Analytics/EventLogging/Data representations

From Wikitech

This page gives an overview over the various representations of EventLogging data available on the WMF production cluster, and expectations around those representations.

In a nutshell: When consuming EventLogging data, only rely on the log database available from m2 replicas, like analytics-store.eqiad.wmnet. Other representations might not get updated, might not get fix-ups or may (on purpose) give you unvalidated data.


MySQL / MariaDB database on m2

This database is the best place to consume EventLogging data from.

Available as log database on m2 replicas, such as analytics-store.eqiad.wmnet.

Only validated events enter the database.

In case of bugs, this database is the only place that gets fixes like cleanup of historic data, or live fixes.


'all-events' JSON log files

Use this data source only to debug issues around ingestion into the m2 database.

Entries are JSON objects.

Only validated events get written.

In case of bugs, historic data does not get fixed.

Those files are available as:

  • stats1002:/a/eventlogging/archive/all-events.log-$DATE.gz
  • stats1003:/srv/eventlogging/archive/all-events.log-$DATE.gz
  • eventlog1001:/var/log/eventlogging/...

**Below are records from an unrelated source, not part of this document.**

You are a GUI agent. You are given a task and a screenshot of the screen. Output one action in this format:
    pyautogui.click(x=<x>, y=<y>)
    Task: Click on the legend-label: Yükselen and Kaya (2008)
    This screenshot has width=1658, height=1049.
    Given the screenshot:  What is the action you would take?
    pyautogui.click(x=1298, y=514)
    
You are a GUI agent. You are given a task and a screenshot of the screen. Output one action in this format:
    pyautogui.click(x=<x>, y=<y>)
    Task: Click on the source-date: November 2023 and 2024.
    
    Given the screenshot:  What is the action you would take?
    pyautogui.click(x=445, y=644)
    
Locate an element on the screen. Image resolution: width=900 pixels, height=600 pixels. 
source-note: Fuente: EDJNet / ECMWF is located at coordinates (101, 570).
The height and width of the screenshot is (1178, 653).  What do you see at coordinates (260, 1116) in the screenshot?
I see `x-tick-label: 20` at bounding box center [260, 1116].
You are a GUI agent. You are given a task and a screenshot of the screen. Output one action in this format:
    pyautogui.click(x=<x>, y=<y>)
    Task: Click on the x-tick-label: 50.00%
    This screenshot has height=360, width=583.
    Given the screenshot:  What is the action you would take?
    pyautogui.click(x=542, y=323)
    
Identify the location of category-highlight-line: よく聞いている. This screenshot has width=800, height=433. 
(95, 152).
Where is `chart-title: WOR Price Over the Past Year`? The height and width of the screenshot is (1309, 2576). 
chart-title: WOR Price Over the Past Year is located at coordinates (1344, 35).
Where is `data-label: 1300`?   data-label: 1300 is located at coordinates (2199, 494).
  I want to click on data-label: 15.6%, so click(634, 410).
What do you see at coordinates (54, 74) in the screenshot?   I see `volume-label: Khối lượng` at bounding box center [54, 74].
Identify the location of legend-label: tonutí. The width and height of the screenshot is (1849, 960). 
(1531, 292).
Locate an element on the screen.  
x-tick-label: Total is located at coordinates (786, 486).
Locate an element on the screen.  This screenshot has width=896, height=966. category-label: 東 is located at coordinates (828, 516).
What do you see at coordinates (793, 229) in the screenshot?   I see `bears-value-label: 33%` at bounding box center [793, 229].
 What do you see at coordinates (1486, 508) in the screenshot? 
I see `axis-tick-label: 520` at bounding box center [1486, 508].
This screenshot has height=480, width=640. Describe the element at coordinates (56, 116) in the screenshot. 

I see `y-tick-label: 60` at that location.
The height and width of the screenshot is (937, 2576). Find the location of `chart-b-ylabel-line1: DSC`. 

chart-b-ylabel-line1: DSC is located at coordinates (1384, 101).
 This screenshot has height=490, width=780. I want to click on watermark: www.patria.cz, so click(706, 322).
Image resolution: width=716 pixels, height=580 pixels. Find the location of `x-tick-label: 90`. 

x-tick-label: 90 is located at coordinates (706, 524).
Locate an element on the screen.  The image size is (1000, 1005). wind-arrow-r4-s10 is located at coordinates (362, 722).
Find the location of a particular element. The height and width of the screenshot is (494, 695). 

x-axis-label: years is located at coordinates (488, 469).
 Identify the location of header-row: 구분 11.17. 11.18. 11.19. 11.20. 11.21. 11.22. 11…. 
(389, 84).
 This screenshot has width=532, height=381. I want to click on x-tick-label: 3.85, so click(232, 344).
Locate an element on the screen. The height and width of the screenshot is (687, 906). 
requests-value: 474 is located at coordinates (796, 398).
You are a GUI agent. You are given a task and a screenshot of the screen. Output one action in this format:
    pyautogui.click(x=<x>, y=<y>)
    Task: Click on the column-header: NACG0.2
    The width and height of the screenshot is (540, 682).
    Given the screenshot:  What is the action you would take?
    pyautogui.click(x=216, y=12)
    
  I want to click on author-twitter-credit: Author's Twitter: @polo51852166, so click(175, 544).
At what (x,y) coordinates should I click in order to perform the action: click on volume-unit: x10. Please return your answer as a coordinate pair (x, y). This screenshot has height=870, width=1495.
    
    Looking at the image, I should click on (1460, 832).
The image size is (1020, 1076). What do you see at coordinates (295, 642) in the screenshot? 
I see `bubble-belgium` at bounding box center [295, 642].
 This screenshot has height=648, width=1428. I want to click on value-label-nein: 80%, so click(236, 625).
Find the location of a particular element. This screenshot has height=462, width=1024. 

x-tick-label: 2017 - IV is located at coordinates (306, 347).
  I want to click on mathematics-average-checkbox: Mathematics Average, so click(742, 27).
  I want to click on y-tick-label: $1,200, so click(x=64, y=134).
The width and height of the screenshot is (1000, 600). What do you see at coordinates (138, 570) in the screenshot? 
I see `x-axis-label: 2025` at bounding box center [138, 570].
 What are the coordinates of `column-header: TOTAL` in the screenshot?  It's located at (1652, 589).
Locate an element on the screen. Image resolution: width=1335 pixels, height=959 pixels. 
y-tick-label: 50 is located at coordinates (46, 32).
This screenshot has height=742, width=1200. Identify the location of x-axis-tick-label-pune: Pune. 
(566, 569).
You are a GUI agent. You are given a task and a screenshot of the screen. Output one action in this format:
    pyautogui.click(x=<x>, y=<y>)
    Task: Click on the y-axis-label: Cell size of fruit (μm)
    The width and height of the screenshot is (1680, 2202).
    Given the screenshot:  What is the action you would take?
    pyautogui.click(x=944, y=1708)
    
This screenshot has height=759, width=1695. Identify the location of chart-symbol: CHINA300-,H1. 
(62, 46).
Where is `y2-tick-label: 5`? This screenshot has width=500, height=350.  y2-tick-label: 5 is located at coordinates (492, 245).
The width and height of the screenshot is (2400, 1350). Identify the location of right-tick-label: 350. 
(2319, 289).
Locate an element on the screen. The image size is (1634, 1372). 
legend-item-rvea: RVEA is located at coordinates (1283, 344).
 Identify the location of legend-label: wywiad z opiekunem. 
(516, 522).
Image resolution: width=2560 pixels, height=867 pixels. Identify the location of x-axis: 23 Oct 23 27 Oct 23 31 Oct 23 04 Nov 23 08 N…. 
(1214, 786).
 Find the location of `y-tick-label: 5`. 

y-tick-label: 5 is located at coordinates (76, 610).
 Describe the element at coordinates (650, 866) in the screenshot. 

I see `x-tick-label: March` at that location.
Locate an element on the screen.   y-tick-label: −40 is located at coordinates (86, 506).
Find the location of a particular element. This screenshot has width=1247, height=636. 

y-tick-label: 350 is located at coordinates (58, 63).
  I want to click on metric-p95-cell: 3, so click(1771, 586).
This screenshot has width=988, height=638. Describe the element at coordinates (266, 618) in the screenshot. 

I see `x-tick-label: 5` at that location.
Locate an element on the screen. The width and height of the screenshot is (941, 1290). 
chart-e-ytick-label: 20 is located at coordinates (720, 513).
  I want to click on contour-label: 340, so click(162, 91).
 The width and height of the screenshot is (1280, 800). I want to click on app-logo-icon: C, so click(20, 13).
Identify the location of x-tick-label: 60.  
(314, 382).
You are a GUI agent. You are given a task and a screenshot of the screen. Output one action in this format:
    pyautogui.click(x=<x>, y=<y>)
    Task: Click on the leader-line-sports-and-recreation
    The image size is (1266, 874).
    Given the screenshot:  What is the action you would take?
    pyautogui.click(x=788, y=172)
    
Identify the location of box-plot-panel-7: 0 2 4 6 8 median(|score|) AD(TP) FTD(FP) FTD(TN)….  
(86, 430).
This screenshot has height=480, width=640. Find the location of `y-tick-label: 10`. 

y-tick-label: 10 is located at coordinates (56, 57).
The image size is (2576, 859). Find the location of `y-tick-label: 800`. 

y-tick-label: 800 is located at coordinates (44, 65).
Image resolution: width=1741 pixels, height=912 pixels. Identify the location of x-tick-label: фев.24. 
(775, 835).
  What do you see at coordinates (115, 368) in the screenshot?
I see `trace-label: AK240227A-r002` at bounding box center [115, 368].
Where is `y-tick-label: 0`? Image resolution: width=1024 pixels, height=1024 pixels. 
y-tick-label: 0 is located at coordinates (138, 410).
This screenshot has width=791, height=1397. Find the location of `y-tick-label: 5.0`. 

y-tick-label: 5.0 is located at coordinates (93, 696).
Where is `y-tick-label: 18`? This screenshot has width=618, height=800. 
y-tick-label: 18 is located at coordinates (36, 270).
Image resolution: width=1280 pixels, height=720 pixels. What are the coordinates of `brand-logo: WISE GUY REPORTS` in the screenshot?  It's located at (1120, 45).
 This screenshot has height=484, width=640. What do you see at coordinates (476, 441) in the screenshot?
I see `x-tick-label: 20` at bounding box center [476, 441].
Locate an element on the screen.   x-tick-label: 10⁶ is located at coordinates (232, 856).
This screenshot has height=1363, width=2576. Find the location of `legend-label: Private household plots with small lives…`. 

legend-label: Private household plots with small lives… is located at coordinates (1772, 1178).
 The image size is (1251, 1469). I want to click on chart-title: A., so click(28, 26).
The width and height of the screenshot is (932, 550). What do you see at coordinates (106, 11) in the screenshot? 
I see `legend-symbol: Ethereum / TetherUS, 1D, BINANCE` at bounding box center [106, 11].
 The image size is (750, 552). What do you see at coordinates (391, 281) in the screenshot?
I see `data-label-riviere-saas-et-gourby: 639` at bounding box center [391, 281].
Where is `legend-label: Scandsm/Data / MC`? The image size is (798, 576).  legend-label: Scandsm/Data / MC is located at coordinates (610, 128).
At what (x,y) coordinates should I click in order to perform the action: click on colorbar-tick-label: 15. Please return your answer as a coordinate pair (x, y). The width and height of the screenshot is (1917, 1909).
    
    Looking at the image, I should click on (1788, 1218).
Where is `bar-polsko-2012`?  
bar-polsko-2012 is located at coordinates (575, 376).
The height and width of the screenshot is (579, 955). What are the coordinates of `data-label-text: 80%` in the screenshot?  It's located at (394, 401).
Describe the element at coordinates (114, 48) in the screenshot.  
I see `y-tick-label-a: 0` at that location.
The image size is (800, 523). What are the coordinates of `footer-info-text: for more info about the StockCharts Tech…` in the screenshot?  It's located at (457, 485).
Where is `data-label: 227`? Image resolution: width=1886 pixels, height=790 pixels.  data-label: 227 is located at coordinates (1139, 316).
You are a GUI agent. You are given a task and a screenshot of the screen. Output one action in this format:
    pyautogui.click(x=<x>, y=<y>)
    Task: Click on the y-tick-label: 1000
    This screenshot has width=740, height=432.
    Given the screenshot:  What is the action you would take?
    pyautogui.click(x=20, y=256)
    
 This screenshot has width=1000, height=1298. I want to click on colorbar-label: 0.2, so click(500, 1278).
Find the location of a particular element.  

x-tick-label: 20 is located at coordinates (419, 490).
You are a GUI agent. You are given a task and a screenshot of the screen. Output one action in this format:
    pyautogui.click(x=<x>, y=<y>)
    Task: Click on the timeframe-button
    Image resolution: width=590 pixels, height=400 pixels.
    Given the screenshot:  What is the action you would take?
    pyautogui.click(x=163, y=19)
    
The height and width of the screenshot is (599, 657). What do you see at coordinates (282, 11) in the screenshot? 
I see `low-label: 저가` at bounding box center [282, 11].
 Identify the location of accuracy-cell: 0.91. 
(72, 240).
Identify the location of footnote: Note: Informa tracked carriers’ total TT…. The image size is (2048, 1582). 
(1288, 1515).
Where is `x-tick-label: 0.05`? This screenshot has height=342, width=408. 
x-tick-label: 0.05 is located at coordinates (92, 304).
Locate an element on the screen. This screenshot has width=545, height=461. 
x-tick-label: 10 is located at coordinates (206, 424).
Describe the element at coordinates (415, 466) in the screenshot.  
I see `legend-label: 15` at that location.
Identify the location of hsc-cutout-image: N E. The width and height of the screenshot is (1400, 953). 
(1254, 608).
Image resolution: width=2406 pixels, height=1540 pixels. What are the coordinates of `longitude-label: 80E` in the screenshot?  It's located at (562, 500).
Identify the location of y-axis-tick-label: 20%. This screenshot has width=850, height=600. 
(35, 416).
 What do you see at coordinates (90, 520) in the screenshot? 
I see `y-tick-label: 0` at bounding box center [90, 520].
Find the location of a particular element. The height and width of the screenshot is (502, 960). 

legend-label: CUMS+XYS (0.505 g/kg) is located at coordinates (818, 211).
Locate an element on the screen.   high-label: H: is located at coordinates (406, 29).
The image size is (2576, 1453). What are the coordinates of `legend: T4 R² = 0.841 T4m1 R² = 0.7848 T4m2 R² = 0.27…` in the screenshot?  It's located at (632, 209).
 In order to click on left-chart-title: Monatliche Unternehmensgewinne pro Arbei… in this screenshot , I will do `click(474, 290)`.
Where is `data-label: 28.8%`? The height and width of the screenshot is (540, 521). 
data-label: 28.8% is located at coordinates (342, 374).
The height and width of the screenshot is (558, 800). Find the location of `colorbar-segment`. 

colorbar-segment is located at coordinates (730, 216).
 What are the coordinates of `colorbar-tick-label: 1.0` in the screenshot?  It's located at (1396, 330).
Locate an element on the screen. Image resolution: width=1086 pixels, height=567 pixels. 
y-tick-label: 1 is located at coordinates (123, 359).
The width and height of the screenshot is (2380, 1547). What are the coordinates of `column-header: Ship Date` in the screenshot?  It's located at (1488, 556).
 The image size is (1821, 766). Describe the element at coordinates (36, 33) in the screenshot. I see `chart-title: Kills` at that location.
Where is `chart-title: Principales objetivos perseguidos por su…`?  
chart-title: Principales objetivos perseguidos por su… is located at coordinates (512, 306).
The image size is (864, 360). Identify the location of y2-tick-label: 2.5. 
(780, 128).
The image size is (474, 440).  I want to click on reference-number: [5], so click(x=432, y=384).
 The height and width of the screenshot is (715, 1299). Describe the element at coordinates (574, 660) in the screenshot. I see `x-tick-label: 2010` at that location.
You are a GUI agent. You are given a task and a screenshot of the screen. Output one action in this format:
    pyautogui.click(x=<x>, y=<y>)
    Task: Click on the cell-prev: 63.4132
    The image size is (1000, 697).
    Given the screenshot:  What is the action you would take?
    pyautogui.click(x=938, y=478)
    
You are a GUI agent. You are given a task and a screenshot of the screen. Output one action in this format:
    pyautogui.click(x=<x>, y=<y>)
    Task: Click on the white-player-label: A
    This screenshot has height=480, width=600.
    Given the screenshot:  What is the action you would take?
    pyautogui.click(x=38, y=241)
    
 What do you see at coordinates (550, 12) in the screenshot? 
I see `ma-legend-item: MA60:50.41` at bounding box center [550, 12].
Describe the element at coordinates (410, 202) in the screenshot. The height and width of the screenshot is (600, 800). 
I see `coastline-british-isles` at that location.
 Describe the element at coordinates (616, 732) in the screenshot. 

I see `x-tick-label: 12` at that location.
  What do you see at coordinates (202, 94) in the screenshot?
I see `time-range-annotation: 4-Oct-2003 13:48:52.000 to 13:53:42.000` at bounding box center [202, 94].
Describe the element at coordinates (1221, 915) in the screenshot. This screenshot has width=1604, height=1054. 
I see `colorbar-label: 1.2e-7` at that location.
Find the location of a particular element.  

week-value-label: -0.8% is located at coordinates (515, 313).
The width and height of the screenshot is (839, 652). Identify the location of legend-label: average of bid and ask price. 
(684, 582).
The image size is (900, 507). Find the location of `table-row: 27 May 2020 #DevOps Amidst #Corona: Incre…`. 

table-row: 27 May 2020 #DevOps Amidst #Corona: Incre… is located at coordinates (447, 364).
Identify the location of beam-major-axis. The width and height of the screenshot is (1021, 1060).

Raw client and server side log files

Use this data source only to debug issues around ingestion into the m2 database.

Entries are parameters to the event.gif's request. They are not decoded at all.

In case of bugs, historic data does not get fixed. Neither need hot-fixes reach those files.

Those files are available as:

  • stats1002:/a/eventlogging/archive/client-side-events.log-$DATE.gz
  • stats1002:/a/eventlogging/archive/server-side-events.log-$DATE.gz
  • stats1003:/srv/eventlogging/archive/client-side-events.log-$DATE.gz
  • stats1003:/srv/eventlogging/archive/server-side-events.log-$DATE.gz
  • eventlog1001:/var/log/eventlogging/...

Kafka

EventLogging now feeds the following topics in Kafka:

  • eventlogging_valid_mixed: All valid events that come from all schemas.
  • eventlogging_<schemaName>: All events from the specified schema. Note there is one of those topics for each schema.

MongoDB

EventLogging data is no longer fed into MongoDB since 2014-02-13.

The EventLogging data in MongoDB did not appear to get used.


ZMQ

ZMQ is available from eventlog1001.

In case of bugs, historic data cannot get fixed :-)

Data coming from the forwarders (ports 8421, 8422) is not validated and need not see hot-fixes.

Data coming from processors (port 8521, 8522) and multiplexer (port 8600) is validated.

This streams will cease working soon, Analytics is working to move all streams to Kafka.

Nginx pipeline

Since EventLogging data is typically coming in through https, and the EventLogging payload is encoded in the URL, EventLogging data is available in all the log targets from the SSL terminators.

In case of bugs, historic data does not get fixed. Neither need hot-fixes reach this pipeline.


Varnish pipeline

Since EventLogging data is extracted at the bits caches, and the EventLogging payload is encoded in the URL, EventLogging data is available in all log targets from the bits caches.

In case of bugs, historic data does not get fixed. Neither need hot-fixes reach this pipeline.